Chronic pericarditis
This may lead to obliteration of the pericardial sac which can interfere with the ability of the heart to contract normally and thereby interfere with cardiac output.
Abdominal aortic aneurysm
These are the most commonly encountered aortic aneurysms and almost all are the result of the atherosclerotic weakening of the aortic wall. They generally occur in middle-aged to elderly males, half of whom are hypertensive. they develop slowly over time and do not produce clinical symptoms until they become large or until they rupture.
The majority of abdominal aortic aneurysms occur in:
The distal abdominal aorta where atherosclerosis tends to be most severe
Thoracic aortic aneurysms
Clinical symptoms are more common because of the location. Compression of lungs, trachea or bronchi may lead to respiratory problems; compression of the esophagus may lead to dysphagia; compression of the recurrent laryngeal nerver may lead to hoarseness; and erosion of bony structures may lead to pain.
Cystic Medial necrosis
This disorder is responsible for the majority of thoracic aortic aneurysms. It is a chronic degenerative process of unknown etiology that results in focal destruction of the media of the thoracic aorta. It is most likely due to a metabolic defect in the synthesis of collagen and elastin and is frequently associated with Marfan syndrome (a metabolic connective tissue disorder). However, it is also seen in other conditions (hypertension) as well as normal aging.
Syphilis (luetic)
A consequence of tertiary syphilis, these aneurysms are generally limited to the ascending aorta and aortic arch. Inflammation caused by the organism produces weakening of the aortic wall thereby allowing aneurysm formation. Most patients will die of heart failure, but the aneurysm may rupture.
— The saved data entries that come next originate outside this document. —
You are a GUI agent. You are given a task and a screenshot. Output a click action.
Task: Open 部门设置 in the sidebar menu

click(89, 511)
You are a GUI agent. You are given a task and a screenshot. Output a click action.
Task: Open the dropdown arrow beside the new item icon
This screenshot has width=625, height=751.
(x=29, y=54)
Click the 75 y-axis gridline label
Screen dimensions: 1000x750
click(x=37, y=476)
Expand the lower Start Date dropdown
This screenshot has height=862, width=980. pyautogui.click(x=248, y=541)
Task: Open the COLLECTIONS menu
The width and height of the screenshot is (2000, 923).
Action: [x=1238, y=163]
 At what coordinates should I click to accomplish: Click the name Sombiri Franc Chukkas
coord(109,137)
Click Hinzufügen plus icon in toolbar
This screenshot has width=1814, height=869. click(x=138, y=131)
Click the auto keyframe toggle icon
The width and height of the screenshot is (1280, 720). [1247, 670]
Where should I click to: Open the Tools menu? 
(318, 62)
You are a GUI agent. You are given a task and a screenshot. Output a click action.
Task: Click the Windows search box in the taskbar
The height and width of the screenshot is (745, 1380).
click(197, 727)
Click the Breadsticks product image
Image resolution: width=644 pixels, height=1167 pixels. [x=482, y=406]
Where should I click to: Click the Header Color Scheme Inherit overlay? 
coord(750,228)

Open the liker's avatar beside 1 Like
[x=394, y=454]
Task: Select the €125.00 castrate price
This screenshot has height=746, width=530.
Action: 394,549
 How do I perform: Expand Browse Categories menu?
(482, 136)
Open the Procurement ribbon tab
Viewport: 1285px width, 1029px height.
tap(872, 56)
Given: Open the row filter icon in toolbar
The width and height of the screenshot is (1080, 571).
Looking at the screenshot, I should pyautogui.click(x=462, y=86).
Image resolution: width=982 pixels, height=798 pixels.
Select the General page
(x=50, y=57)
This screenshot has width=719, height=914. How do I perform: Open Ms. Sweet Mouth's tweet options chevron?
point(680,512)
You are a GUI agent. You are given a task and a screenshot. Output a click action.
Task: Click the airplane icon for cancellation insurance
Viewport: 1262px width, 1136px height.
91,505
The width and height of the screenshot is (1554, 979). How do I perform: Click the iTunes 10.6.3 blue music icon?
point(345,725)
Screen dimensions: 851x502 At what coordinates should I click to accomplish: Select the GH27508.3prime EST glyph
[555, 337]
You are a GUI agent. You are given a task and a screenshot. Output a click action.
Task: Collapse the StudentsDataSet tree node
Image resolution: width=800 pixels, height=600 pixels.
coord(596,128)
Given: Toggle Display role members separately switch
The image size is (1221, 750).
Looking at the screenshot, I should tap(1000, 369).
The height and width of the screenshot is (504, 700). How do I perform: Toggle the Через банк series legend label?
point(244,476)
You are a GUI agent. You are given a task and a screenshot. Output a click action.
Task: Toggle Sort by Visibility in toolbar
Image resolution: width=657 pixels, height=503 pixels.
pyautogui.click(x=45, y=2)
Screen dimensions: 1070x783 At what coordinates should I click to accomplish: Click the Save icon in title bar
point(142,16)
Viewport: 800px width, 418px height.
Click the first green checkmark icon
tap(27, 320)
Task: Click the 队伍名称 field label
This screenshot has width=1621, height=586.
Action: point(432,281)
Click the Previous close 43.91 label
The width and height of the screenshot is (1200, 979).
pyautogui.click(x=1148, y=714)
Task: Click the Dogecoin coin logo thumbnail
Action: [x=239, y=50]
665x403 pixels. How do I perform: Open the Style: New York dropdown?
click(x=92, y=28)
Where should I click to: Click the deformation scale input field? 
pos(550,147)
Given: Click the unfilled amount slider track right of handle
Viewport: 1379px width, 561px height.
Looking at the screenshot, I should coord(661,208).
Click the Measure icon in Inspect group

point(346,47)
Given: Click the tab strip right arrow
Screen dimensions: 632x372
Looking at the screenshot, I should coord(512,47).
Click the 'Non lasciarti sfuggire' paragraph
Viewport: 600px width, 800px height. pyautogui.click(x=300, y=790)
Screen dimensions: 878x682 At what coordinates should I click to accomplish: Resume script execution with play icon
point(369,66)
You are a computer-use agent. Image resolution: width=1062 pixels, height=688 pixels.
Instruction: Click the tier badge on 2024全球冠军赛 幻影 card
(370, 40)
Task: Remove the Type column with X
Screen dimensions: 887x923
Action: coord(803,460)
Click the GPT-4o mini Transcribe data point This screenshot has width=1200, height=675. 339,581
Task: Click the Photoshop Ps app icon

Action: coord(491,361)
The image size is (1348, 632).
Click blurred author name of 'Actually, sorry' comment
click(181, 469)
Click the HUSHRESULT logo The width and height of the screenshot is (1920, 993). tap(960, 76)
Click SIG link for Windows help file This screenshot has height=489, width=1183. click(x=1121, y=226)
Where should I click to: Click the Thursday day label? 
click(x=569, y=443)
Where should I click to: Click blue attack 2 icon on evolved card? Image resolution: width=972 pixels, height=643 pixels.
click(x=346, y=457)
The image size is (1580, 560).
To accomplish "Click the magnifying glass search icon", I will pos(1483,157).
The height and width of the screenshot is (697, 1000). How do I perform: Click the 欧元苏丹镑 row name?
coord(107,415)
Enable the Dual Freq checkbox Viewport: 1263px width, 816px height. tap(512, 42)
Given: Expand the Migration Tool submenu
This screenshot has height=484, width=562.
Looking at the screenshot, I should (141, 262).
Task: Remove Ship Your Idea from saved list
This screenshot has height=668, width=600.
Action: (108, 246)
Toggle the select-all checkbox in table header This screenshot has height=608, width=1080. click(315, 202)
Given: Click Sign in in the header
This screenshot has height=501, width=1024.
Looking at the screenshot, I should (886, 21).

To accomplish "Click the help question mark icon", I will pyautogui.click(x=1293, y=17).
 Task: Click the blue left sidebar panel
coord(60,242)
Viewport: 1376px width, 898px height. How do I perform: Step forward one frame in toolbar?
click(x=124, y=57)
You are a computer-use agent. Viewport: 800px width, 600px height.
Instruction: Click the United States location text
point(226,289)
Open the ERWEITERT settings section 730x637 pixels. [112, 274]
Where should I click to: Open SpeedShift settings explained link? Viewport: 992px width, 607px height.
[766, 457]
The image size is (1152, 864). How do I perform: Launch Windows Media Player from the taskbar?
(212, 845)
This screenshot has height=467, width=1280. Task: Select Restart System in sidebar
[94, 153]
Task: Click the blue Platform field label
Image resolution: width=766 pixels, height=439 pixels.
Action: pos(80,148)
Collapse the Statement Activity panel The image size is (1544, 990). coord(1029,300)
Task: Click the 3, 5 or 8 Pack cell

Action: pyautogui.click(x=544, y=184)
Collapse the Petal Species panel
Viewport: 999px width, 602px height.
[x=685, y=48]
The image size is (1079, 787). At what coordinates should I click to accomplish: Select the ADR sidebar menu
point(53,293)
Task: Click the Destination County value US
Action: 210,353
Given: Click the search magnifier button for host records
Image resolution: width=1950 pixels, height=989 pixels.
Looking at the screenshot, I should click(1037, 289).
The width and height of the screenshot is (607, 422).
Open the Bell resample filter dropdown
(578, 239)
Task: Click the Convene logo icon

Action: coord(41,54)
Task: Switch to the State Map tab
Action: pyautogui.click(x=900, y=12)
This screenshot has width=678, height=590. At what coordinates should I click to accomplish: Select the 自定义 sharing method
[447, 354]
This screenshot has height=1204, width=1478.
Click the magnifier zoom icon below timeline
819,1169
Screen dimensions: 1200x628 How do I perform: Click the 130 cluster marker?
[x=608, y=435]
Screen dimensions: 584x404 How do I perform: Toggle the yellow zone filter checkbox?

Aortic dissection (dissecting aneurysm)
This is more common than rupture of atherosclerotic aneurysms and involves tearing of the inner linging of the aorta with dissection of blood into and along the wall. Hypertension is frequently an associated condition. These present as a "tearing" pain in anterior chest radiating into and down the back. May be very similar to myocardial infarction or perforated peptic ulcer.
When aortic dissections occur in the proximal aorta, a major cause of death is:
-retrograde dissection
-rupture into the pericardial cavity
-cardiac temponade
Peripheral vascular disease
This occurs as a result of gradual buildup of atheroscleotic plaques (often as a complication of diabetes) in peripheral arteries, most frequently the arteries to the legs. As the arteries are narrowed by atherosclerosis, there will be eventual ulceration and gangrenous necrosis of the skin and underlying tissues.
Varicose veins
Most commonly seen in the superficial leg veins and becomes more clinically apparent with increasing age, especially in females. Increased hydrostatic pressure may simply be the result of gravitational effects or it may be due to venous obstruction or compression. As the vessels dilate, they become elongated and tortuous. The overall effect is to create chronic soft tissue edema, venous stasis, and thrombosis. The skin may develop stasis dermatitis and chronic ulcerations.
Varix
refers to any venous dilation that results from chronic elevations of intravascular hydrostatic pressure.